Auszug:
Nee, Arschloch ist sogar in zweifacher Hinsicht richtig. Erstens für ihre Missetaten und zweitens weil sie schon in diesem Leben Konsequenzen aus ihrem Handeln spüren müssen, sozusagen die Arschkarte gezogen haben. Bush jr. kann unbescholten seinen Lebensabend verbringen, deshalb nur ein Einmalarschloch.    ::

----------

Der stellvertretende PM Thailands Suthep Thaugsuban hatte gestern die internationalen Fluggesellschaften informiert, dass man Thaksin unverzüglich festnehmen würde, würde man ihm habhaft werden beim überfliegen des thailändischen Luftraumes.
http://www.pattayadailynews.com/shownew ... 0000011102

Ich interpretiere das mal so:
Die internationalen Luftlinien werden gewarnt, Thaksin zu befördern und dann mit ihm den thailändischen Luftraum zu überfliegen.
Sie müssten dann damit rechnen, dass das Flugzeug zur Landung gezwungen werde, um Thaksin festnehmen zu können.

----------


## odd

@Herbert, Hunde die bellen, beissen nicht.

Arbeitsauftrag a:
Schreib die Zeilen der Datenliste genau ab, vom Anfang bis einschließlich der Zeile mit „at (930, 1564).“.

Datenliste:

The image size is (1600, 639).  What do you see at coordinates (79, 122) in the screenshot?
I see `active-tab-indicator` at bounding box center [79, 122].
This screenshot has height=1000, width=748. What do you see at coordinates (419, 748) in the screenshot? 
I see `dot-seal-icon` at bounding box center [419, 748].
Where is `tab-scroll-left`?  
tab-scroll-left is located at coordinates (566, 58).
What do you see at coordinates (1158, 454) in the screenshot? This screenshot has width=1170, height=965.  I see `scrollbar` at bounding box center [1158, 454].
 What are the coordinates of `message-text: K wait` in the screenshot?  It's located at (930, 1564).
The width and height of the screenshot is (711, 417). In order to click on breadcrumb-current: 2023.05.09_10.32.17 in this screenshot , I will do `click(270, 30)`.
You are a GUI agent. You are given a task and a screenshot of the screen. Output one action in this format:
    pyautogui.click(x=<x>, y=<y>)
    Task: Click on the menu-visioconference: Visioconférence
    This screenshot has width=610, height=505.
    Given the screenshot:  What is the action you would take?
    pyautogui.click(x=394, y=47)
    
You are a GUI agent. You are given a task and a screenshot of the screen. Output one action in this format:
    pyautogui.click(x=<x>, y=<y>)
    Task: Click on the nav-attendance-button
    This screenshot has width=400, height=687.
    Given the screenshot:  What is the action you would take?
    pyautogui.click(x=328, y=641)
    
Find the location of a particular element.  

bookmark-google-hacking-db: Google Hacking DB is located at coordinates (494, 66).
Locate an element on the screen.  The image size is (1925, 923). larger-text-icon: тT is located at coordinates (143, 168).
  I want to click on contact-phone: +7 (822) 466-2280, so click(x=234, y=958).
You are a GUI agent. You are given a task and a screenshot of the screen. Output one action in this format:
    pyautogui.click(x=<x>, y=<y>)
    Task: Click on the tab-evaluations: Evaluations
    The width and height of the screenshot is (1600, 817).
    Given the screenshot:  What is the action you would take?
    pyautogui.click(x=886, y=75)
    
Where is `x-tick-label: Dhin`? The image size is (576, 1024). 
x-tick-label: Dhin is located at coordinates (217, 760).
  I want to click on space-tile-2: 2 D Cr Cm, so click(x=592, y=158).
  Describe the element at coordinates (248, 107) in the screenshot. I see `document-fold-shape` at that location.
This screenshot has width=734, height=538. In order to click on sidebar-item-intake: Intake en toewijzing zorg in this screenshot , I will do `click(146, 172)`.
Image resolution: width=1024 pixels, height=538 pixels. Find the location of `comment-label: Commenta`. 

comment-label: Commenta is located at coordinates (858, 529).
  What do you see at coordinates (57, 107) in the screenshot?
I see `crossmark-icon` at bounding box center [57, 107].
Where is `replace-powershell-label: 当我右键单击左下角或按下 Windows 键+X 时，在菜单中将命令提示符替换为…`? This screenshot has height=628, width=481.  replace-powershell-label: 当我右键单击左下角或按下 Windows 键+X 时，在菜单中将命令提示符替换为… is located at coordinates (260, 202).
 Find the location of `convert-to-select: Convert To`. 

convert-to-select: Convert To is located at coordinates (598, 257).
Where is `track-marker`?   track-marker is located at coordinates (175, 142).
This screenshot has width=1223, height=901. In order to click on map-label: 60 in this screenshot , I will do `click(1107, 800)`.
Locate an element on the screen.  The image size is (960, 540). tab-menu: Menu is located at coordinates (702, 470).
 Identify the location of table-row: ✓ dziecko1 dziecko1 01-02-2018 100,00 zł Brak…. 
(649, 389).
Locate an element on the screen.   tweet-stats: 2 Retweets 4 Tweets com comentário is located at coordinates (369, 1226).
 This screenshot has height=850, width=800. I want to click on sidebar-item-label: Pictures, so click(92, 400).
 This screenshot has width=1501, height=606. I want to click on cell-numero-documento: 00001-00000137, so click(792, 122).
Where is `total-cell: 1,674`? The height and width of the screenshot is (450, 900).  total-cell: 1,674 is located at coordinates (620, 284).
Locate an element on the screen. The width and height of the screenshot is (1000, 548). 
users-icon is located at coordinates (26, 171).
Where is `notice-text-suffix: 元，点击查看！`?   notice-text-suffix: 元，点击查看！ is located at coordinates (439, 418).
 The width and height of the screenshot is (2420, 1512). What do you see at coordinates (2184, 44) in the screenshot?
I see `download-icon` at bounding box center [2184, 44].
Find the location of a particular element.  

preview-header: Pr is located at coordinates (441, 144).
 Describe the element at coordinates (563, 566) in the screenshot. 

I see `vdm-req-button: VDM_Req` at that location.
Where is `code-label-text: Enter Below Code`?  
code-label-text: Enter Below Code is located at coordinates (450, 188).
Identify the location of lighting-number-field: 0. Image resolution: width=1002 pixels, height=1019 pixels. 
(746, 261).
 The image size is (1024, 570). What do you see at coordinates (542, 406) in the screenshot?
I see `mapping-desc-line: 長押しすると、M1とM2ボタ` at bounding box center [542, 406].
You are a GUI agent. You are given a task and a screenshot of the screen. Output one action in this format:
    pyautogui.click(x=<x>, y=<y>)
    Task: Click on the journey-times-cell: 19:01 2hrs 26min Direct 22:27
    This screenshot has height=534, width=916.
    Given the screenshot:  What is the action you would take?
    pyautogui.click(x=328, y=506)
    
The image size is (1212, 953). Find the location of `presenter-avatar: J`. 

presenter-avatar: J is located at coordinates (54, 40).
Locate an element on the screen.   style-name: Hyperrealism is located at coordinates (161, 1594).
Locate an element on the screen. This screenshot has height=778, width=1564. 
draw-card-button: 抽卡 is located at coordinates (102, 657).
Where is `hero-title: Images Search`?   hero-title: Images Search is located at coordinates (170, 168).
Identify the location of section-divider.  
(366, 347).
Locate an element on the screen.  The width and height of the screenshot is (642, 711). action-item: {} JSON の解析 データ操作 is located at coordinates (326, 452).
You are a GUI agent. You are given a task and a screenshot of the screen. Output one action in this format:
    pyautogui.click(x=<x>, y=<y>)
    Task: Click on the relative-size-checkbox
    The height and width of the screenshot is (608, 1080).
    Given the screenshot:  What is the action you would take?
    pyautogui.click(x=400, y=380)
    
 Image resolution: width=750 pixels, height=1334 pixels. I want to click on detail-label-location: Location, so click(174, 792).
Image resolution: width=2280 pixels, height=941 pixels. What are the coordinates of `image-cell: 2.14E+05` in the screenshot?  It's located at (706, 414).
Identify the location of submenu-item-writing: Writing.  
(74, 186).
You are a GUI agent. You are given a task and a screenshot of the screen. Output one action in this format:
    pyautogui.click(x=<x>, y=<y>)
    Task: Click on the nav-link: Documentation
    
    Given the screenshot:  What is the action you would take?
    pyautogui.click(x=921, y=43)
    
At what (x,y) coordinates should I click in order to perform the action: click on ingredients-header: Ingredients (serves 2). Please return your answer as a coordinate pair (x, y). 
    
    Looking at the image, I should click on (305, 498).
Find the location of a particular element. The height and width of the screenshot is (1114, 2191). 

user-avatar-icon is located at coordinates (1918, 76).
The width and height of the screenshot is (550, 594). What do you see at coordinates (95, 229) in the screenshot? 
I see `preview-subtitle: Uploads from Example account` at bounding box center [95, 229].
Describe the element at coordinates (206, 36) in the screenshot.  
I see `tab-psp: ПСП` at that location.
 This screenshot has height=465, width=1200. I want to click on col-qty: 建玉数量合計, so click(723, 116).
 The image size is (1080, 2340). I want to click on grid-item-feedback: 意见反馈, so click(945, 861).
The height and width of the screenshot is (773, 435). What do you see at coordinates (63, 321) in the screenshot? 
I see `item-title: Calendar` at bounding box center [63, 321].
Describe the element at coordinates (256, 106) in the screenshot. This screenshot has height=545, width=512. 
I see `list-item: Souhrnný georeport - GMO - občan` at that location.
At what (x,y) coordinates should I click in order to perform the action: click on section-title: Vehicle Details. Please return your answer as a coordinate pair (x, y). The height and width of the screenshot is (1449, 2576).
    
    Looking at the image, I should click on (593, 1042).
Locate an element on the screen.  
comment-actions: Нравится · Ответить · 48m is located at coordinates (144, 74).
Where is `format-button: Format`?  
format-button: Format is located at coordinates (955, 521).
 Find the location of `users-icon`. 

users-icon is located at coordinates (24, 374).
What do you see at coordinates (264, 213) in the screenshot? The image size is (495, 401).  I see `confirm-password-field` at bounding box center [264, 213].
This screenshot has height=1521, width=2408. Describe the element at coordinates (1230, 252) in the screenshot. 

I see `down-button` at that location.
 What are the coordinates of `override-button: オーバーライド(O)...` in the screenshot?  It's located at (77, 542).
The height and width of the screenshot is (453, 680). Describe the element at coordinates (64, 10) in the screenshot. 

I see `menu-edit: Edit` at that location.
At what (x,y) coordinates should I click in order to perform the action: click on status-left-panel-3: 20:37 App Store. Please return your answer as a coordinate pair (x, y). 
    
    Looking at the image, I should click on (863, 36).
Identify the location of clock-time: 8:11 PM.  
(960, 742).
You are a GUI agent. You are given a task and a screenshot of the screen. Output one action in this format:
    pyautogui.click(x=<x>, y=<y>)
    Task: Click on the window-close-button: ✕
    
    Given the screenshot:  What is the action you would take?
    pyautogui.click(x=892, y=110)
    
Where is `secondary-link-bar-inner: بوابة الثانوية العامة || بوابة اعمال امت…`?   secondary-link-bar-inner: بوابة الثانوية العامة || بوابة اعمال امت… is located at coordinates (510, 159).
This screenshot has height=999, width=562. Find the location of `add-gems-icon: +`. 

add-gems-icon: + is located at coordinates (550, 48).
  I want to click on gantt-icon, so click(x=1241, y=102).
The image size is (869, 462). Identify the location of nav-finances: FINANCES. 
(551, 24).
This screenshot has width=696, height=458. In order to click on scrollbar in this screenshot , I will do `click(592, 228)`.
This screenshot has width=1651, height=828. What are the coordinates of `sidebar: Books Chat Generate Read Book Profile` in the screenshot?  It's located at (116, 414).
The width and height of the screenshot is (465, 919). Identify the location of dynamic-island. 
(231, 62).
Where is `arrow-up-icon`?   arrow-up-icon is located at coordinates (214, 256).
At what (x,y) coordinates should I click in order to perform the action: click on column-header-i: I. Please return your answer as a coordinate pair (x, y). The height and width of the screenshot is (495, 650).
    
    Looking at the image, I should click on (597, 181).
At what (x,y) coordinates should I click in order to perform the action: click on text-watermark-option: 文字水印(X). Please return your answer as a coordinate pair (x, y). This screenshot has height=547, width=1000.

Arbeitsauftrag b:
Warum bezeichnet der Auszug Bush jr. nur als „Einmalarschloch“? Antworte in ein bis drei Sätzen.

Ergebnis a:
The image size is (1600, 639).  What do you see at coordinates (79, 122) in the screenshot?
I see `active-tab-indicator` at bounding box center [79, 122].
This screenshot has height=1000, width=748. What do you see at coordinates (419, 748) in the screenshot? 
I see `dot-seal-icon` at bounding box center [419, 748].
Where is `tab-scroll-left`?  
tab-scroll-left is located at coordinates (566, 58).
What do you see at coordinates (1158, 454) in the screenshot? This screenshot has width=1170, height=965.  I see `scrollbar` at bounding box center [1158, 454].
 What are the coordinates of `message-text: K wait` in the screenshot?  It's located at (930, 1564).

Ergebnis b:
Bush jr. kann seinen Lebensabend unbescholten verbringen. Der zweite Grund für das Schimpfwort trifft auf ihn deshalb nicht zu: Er muss nicht schon in diesem Leben die Folgen seines Handelns spüren.